Using rule 1 on the first two parts: $\ln ((2x+1)(x-3)) - 2 \ln x = 0$.
Using rule 3 on the last part: $\ln ((2x+1)(x-3)) - \ln (x^2) = 0$.
Now, using rule 2: $\ln \left(\frac{(2x+1)(x-3)}{x^2}\right) = 0$.

Next, we need to get rid of the "ln." If $\ln (\text{something}) = 0$, it means that "something" must be 1. (Because any number raised to the power of 0 is 1, and 'ln' is just log base 'e', so $e^0=1$).
So, $\frac{(2x+1)(x-3)}{x^2} = 1$.

Now it's a regular algebra problem!
Multiply both sides by $x^2$: $(2x+1)(x-3) = x^2$.
Let's multiply out the left side: $2x^2 - 6x + x - 3 = x^2$.
Simplify: $2x^2 - 5x - 3 = x^2$.
Subtract $x^2$ from both sides to get everything on one side: $x^2 - 5x - 3 = 0$.

This is a quadratic equation!
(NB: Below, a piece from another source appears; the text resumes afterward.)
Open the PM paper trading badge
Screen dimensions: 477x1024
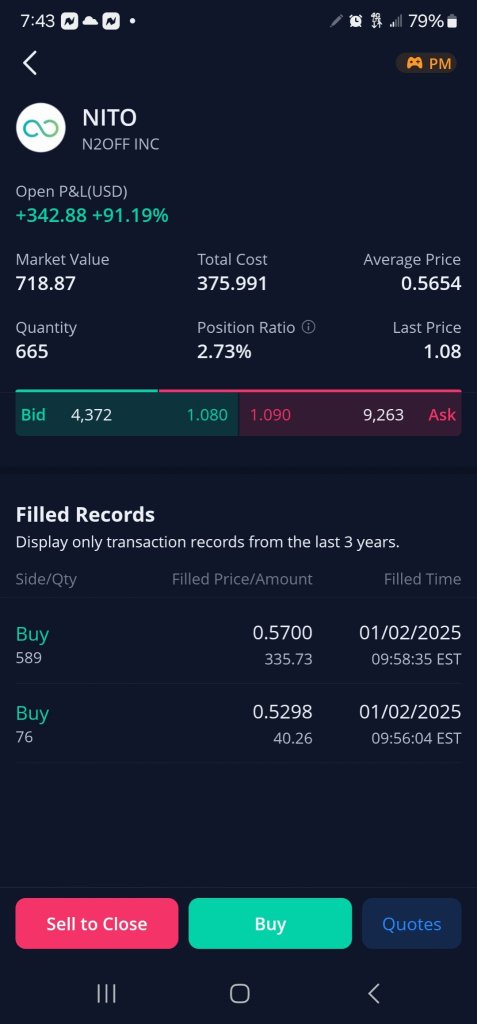click(x=427, y=63)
We can solve it using the quadratic formula, which is $x = \frac{-b \pm \sqrt{b^2 - 4ac}}{2a}$.
Here, $a=1$, $b=-5$, $c=-3$.
$x = \frac{-(-5) \pm \sqrt{(-5)^2 - 4(1)(-3)}}{2(1)}$
$x = \frac{5 \pm \sqrt{25 + 12}}{2}$
$x = \frac{5 \pm \sqrt{37}}{2}$.

We have two possible answers: $x_1 = \frac{5 + \sqrt{37}}{2}$ and $x_2 = \frac{5 - \sqrt{37}}{2}$.
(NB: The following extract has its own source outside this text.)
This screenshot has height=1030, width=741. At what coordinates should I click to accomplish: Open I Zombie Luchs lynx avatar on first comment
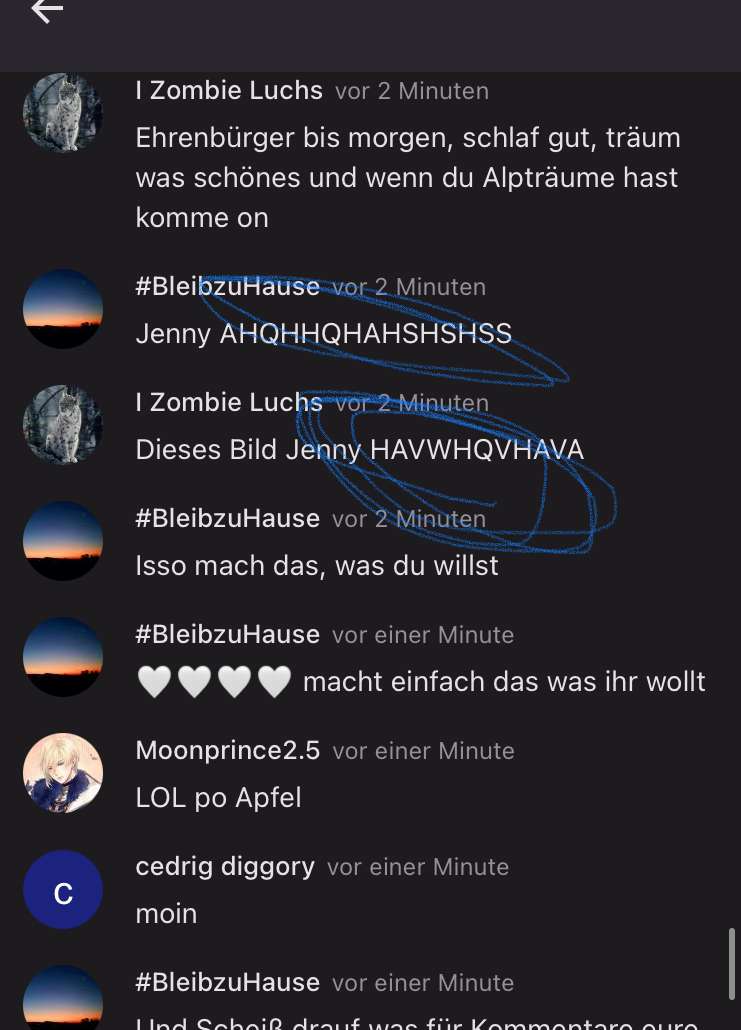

Last but super important step! You can *never* take the logarithm of a negative number or zero. So, we need to check our answers with the original problem to make sure that $(2x+1)$, $(x-3)$, and $x$ are all positive.
For $(2x+1)$, $(x-3)$, and $x$ to be positive, $x$ must be bigger than 3 (because if $x$ is bigger than 3, then $x$ is positive, $x-3$ is positive, and $2x+1$ is definitely positive).

Let's check our answers:
* $x_1 = \frac{5 + \sqrt{37}}{2}$. Since $\sqrt{37}$ is about 6.08 (a little more than $\sqrt{36}=6$), this is approximately $\frac{5 + 6.08}{2} = \frac{11.08}{2} = 5.54$. This is definitely bigger than 3, so this is a valid solution!

* $x_2 = \frac{5 - \sqrt{37}}{2}$. This is approximately $\frac{5 - 6.08}{2} = \frac{-1.08}{2} = -0.54$. This is not bigger than 3 (it's even negative!), so it's not a valid solution because it would make $x-3$ negative and $x$ negative in the original problem.

So, the only answer that works is $x = \frac{5 + \sqrt{37}}{2}$.